*** Given entries ***
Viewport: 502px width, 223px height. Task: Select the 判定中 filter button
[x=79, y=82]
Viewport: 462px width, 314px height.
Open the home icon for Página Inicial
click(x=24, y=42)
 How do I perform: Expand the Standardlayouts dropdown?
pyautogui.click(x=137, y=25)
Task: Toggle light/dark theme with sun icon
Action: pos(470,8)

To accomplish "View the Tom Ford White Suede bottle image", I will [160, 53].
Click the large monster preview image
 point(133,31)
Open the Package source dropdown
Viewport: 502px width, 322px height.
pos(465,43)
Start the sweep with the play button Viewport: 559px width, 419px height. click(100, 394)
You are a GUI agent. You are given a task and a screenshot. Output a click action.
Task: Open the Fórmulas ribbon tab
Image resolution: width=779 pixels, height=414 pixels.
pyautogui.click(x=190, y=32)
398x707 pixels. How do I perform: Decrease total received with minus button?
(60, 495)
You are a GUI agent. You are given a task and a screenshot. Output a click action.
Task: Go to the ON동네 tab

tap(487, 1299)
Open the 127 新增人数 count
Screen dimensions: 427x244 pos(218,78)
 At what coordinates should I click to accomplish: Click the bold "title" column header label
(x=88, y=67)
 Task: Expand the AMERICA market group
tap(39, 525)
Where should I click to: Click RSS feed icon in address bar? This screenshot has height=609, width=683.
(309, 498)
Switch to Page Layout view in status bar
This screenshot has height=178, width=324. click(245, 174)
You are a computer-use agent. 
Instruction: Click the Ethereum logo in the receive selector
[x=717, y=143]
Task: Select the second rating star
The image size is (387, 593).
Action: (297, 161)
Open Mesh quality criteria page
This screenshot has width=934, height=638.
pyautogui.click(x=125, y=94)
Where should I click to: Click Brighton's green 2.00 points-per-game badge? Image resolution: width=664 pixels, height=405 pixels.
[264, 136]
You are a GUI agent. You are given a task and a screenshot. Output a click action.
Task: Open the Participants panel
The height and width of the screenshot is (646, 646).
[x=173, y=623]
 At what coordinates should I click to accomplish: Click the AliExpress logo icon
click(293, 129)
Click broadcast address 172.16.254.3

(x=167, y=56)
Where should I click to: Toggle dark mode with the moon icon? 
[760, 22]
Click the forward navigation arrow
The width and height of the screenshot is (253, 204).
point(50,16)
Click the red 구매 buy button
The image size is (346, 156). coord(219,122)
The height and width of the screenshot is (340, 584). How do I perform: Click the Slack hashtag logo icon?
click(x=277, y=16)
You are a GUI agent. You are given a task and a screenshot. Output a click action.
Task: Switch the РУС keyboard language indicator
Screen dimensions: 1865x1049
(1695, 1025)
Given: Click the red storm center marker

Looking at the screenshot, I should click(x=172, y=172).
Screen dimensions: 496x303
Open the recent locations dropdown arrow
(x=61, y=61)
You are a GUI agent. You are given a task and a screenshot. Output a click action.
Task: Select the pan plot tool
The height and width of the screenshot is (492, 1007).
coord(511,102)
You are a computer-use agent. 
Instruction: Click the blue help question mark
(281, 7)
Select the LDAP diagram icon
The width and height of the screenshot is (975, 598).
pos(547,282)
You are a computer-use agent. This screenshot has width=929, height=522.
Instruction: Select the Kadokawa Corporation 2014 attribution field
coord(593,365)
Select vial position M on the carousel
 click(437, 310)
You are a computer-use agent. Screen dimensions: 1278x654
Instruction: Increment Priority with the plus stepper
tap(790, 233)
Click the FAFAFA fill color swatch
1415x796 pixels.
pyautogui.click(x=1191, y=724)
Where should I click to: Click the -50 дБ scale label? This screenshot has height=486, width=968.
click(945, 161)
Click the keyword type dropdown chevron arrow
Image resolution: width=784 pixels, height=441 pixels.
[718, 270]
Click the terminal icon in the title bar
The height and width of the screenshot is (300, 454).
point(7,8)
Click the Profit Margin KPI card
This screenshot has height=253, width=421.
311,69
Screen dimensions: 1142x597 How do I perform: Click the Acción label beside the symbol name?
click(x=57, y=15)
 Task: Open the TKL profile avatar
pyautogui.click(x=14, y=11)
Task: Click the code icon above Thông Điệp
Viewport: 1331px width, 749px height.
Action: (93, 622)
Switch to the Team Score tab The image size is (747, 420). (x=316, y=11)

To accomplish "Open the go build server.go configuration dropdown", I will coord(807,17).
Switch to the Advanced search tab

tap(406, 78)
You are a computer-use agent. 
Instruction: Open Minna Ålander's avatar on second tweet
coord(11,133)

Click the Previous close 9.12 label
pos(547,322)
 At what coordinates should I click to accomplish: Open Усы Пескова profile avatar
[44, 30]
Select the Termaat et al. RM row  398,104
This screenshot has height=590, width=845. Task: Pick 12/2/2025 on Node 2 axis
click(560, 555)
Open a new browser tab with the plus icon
*** End of Given entries ***
▸ **What is needed**: Line by line, output the records exactly as given.

▸ **Written solution**:
Viewport: 502px width, 223px height. Task: Select the 判定中 filter button
[x=79, y=82]
Viewport: 462px width, 314px height.
Open the home icon for Página Inicial
click(x=24, y=42)
 How do I perform: Expand the Standardlayouts dropdown?
pyautogui.click(x=137, y=25)
Task: Toggle light/dark theme with sun icon
Action: pos(470,8)

To accomplish "View the Tom Ford White Suede bottle image", I will [160, 53].
Click the large monster preview image
 point(133,31)
Open the Package source dropdown
Viewport: 502px width, 322px height.
pos(465,43)
Start the sweep with the play button Viewport: 559px width, 419px height. click(100, 394)
You are a GUI agent. You are given a task and a screenshot. Output a click action.
Task: Open the Fórmulas ribbon tab
Image resolution: width=779 pixels, height=414 pixels.
pyautogui.click(x=190, y=32)
398x707 pixels. How do I perform: Decrease total received with minus button?
(60, 495)
You are a GUI agent. You are given a task and a screenshot. Output a click action.
Task: Go to the ON동네 tab

tap(487, 1299)
Open the 127 新增人数 count
Screen dimensions: 427x244 pos(218,78)
 At what coordinates should I click to accomplish: Click the bold "title" column header label
(x=88, y=67)
 Task: Expand the AMERICA market group
tap(39, 525)
Where should I click to: Click RSS feed icon in address bar? This screenshot has height=609, width=683.
(309, 498)
Switch to Page Layout view in status bar
This screenshot has height=178, width=324. click(245, 174)
You are a computer-use agent. 
Instruction: Click the Ethereum logo in the receive selector
[x=717, y=143]
Task: Select the second rating star
The image size is (387, 593).
Action: (297, 161)
Open Mesh quality criteria page
This screenshot has width=934, height=638.
pyautogui.click(x=125, y=94)
Where should I click to: Click Brighton's green 2.00 points-per-game badge? Image resolution: width=664 pixels, height=405 pixels.
[264, 136]
You are a GUI agent. You are given a task and a screenshot. Output a click action.
Task: Open the Participants panel
The height and width of the screenshot is (646, 646).
[x=173, y=623]
 At what coordinates should I click to accomplish: Click the AliExpress logo icon
click(293, 129)
Click broadcast address 172.16.254.3

(x=167, y=56)
Where should I click to: Toggle dark mode with the moon icon? 
[760, 22]
Click the forward navigation arrow
The width and height of the screenshot is (253, 204).
point(50,16)
Click the red 구매 buy button
The image size is (346, 156). coord(219,122)
The height and width of the screenshot is (340, 584). How do I perform: Click the Slack hashtag logo icon?
click(x=277, y=16)
You are a GUI agent. You are given a task and a screenshot. Output a click action.
Task: Switch the РУС keyboard language indicator
Screen dimensions: 1865x1049
(1695, 1025)
Given: Click the red storm center marker

Looking at the screenshot, I should click(x=172, y=172).
Screen dimensions: 496x303
Open the recent locations dropdown arrow
(x=61, y=61)
You are a GUI agent. You are given a task and a screenshot. Output a click action.
Task: Select the pan plot tool
The height and width of the screenshot is (492, 1007).
coord(511,102)
You are a computer-use agent. 
Instruction: Click the blue help question mark
(281, 7)
Select the LDAP diagram icon
The width and height of the screenshot is (975, 598).
pos(547,282)
You are a computer-use agent. This screenshot has width=929, height=522.
Instruction: Select the Kadokawa Corporation 2014 attribution field
coord(593,365)
Select vial position M on the carousel
 click(437, 310)
You are a computer-use agent. Screen dimensions: 1278x654
Instruction: Increment Priority with the plus stepper
tap(790, 233)
Click the FAFAFA fill color swatch
1415x796 pixels.
pyautogui.click(x=1191, y=724)
Where should I click to: Click the -50 дБ scale label? This screenshot has height=486, width=968.
click(945, 161)
Click the keyword type dropdown chevron arrow
Image resolution: width=784 pixels, height=441 pixels.
[718, 270]
Click the terminal icon in the title bar
The height and width of the screenshot is (300, 454).
point(7,8)
Click the Profit Margin KPI card
This screenshot has height=253, width=421.
311,69
Screen dimensions: 1142x597 How do I perform: Click the Acción label beside the symbol name?
click(x=57, y=15)
 Task: Open the TKL profile avatar
pyautogui.click(x=14, y=11)
Task: Click the code icon above Thông Điệp
Viewport: 1331px width, 749px height.
Action: (93, 622)
Switch to the Team Score tab The image size is (747, 420). (x=316, y=11)

To accomplish "Open the go build server.go configuration dropdown", I will coord(807,17).
Switch to the Advanced search tab

tap(406, 78)
You are a computer-use agent. 
Instruction: Open Minna Ålander's avatar on second tweet
coord(11,133)

Click the Previous close 9.12 label
pos(547,322)
 At what coordinates should I click to accomplish: Open Усы Пескова profile avatar
[44, 30]
Select the Termaat et al. RM row  398,104
This screenshot has height=590, width=845. Task: Pick 12/2/2025 on Node 2 axis
click(560, 555)
Open a new browser tab with the plus icon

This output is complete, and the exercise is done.